Brown did his best to project confidence and belief, but he had to do so against the backdrop of an 0-4 start this season and an overall 1-19 record since he and Hue Jackson took over the team before the start of the 2016 season.

Brown said he and Jackson continue to work well together, but admitted the teams' roster build is not complete "by any stretch."

"And I don't know if any team's ever is," Brown said. "But we certainly have made some progress on the field. We're seeing that with some of the young guys that are playing and making plays for us."

In explaining where the Browns are as a team in what owner Jimmy Haslam called a "multiyear rebuild," Brown said the team would "not overreact to four games" but would measure progress incrementally.

"We are always going to be focused on the underlying progress, how some of our players are coming together, what those losses look like," Brown said.

Since an overtime win in Baltimore early in the 2015 season, the Browns have gone 2-29, which matches the worst 31-game stretch in NFL history, according to Elias Sports Bureau.

The way the 2015 team ended -- 10 losses in 11 games -- led to Haslam rebuilding his front office behind Brown choosing players and Jackson handling the team on the field.

"Growth and development of a roster is not going to happen overnight," Brown said. "I think you've seen more than one team try that unsuccessfully. We're committed.

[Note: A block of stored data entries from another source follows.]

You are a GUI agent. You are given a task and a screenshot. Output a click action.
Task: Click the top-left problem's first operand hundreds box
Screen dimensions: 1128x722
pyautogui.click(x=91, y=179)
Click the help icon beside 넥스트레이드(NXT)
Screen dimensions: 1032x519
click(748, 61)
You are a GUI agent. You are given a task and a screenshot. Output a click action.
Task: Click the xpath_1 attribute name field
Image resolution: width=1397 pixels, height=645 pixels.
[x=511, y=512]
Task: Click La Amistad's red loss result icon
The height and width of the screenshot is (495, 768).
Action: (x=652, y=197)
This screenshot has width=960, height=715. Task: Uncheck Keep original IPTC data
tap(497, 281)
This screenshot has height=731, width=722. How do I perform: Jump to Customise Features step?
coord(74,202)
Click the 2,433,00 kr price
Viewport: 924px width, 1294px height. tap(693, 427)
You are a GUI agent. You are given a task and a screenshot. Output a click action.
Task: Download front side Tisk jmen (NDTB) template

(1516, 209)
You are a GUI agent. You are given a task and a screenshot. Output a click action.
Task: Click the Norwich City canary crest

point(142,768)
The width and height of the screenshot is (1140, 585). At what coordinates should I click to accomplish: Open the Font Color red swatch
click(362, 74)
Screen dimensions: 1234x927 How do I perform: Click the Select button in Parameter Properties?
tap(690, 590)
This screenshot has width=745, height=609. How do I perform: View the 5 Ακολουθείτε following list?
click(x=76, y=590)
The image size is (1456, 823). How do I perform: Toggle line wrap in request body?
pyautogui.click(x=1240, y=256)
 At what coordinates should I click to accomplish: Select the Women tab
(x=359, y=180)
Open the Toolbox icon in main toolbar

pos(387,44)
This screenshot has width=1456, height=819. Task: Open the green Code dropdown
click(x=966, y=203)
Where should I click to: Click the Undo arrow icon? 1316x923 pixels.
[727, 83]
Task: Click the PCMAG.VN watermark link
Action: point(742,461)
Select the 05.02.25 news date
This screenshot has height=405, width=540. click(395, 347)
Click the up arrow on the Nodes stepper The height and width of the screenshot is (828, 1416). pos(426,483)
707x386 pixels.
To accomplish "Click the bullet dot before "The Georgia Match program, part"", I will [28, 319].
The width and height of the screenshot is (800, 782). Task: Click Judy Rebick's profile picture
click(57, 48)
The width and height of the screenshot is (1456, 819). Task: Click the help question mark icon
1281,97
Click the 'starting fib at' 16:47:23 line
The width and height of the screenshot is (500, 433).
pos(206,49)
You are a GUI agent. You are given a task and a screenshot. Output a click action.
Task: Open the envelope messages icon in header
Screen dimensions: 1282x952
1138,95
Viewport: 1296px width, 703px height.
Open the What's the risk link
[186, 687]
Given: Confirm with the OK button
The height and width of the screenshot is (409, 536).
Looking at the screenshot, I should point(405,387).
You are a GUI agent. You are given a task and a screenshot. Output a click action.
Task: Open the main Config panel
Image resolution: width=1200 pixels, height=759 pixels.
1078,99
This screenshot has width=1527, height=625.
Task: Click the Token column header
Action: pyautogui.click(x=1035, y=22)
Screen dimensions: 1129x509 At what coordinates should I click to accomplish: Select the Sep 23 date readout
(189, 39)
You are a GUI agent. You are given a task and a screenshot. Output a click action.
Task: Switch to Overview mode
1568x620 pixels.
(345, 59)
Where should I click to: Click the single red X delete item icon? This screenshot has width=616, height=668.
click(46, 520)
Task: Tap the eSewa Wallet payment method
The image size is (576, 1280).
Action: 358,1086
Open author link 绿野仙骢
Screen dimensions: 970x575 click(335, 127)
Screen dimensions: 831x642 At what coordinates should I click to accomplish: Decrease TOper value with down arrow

"As I told you from Day 1, we're not going to stray just because we have some challenges early on or face some adversity early on."

New York Jets quarterback Josh McCown, who spent the previous two seasons in Cleveland, said on a Tuesday conference call that he doesn't think it's fair to judge the coach or players until three or four years have passed in this system.

"I guess I look at it like I've remodeled a house before and I guess I judged the speed of the remodel on how much I asked him to do, how far I asked him to take it back," McCown said. "Are you taking it down to the foundation? Are you taking it down to the studs? Are you just knocking a wall out?

"I guess the same applies here, how much did you really kind of reset? If you view that, if it was a hard reset, then if you really kind of stripped everything away, it's hard to say anything other than three years to me before you really can start to begin to evaluate where you're at."

He added that the Browns have to be steadfast in sticking with the approach that long as well.

"If you don't understand that and you think that all of a sudden it's Week 9 of Year 2 we should snap our fingers and see a big improvement, I think that's a wrong mindset," McCown said. "I think you're going to be disappointed and then this process is going to be inevitable. You're going to keep rolling over and keep rolling over."